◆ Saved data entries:

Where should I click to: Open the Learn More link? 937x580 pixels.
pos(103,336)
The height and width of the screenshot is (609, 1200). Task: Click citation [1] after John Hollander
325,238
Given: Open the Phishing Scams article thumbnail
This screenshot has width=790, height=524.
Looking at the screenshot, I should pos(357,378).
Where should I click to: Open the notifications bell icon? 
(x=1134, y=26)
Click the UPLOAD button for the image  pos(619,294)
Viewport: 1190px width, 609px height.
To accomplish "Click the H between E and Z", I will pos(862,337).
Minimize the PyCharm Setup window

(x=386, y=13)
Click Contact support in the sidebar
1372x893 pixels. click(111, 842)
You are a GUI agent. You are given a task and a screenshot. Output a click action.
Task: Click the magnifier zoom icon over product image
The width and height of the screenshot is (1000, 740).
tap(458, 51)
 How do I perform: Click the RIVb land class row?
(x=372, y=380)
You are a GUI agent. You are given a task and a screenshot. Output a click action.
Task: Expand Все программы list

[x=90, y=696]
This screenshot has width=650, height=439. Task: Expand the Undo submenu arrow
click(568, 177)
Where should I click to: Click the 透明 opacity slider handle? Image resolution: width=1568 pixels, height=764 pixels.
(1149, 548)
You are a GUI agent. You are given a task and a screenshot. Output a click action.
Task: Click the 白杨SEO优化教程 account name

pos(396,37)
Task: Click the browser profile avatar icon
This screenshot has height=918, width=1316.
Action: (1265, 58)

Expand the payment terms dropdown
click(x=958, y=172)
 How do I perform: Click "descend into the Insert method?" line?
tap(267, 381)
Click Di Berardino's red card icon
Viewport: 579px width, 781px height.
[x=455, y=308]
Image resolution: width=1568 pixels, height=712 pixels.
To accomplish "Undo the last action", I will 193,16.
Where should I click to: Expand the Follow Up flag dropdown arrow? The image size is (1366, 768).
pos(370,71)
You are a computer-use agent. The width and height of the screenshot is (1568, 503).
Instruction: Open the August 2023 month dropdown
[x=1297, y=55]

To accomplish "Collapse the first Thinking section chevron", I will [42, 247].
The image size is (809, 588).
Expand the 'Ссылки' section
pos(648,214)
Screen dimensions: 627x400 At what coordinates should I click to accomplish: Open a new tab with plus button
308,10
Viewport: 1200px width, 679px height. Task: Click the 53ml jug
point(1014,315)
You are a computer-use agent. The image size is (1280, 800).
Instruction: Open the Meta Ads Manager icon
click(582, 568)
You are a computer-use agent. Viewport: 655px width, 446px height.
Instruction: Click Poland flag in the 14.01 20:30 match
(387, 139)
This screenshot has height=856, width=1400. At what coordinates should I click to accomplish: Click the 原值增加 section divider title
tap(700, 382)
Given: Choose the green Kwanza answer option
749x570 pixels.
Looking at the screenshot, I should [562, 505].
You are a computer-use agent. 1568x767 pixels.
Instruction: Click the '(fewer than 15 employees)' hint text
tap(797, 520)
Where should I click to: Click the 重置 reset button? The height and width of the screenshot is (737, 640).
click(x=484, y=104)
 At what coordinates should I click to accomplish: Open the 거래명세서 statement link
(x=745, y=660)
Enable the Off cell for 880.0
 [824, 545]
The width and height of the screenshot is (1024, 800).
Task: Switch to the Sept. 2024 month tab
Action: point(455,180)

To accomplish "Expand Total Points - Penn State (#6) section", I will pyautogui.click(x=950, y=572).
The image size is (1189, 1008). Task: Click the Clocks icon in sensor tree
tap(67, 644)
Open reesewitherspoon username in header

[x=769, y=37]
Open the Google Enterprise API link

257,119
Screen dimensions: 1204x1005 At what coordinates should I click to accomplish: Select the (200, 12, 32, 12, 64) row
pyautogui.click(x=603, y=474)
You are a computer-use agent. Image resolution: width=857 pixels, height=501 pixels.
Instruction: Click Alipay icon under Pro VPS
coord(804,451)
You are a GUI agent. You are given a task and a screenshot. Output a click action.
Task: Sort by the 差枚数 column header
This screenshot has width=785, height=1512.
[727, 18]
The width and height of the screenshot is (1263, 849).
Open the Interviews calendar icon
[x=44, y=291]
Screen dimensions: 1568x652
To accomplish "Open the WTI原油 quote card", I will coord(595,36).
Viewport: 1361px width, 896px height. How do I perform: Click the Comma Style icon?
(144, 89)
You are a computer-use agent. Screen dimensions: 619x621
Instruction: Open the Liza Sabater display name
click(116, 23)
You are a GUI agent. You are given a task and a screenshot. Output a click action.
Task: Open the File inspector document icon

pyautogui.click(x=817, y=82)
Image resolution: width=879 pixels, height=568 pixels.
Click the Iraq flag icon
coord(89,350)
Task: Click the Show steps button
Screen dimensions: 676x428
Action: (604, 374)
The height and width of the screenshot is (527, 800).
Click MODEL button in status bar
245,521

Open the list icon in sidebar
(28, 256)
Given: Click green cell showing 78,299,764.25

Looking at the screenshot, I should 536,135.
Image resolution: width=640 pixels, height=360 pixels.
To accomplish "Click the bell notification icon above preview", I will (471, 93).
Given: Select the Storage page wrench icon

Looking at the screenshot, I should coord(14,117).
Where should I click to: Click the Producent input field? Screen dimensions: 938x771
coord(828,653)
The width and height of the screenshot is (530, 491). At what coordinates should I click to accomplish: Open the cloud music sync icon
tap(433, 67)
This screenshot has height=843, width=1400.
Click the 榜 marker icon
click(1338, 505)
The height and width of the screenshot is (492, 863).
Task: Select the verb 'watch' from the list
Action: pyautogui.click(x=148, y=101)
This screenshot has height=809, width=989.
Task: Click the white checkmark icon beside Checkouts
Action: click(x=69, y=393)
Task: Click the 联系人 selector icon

◆ REQUIREMENT:
Find the line with "You are a computer-use agent. Viewport: 655px" in the entries above. Retype it and each line after it, exactly, through the line with "You are a computer-use agent. Image", and stop there.

◆ RESPONSE FOR THIS EXERCISE:
You are a computer-use agent. Viewport: 655px width, 446px height.
Instruction: Click Poland flag in the 14.01 20:30 match
(387, 139)
This screenshot has height=856, width=1400. At what coordinates should I click to accomplish: Click the 原值增加 section divider title
tap(700, 382)
Given: Choose the green Kwanza answer option
749x570 pixels.
Looking at the screenshot, I should [562, 505].
You are a computer-use agent. 1568x767 pixels.
Instruction: Click the '(fewer than 15 employees)' hint text
tap(797, 520)
Where should I click to: Click the 重置 reset button? The height and width of the screenshot is (737, 640).
click(x=484, y=104)
 At what coordinates should I click to accomplish: Open the 거래명세서 statement link
(x=745, y=660)
Enable the Off cell for 880.0
 [824, 545]
The width and height of the screenshot is (1024, 800).
Task: Switch to the Sept. 2024 month tab
Action: point(455,180)

To accomplish "Expand Total Points - Penn State (#6) section", I will pyautogui.click(x=950, y=572).
The image size is (1189, 1008). Task: Click the Clocks icon in sensor tree
tap(67, 644)
Open reesewitherspoon username in header

[x=769, y=37]
Open the Google Enterprise API link

257,119
Screen dimensions: 1204x1005 At what coordinates should I click to accomplish: Select the (200, 12, 32, 12, 64) row
pyautogui.click(x=603, y=474)
You are a computer-use agent. Image resolution: width=857 pixels, height=501 pixels.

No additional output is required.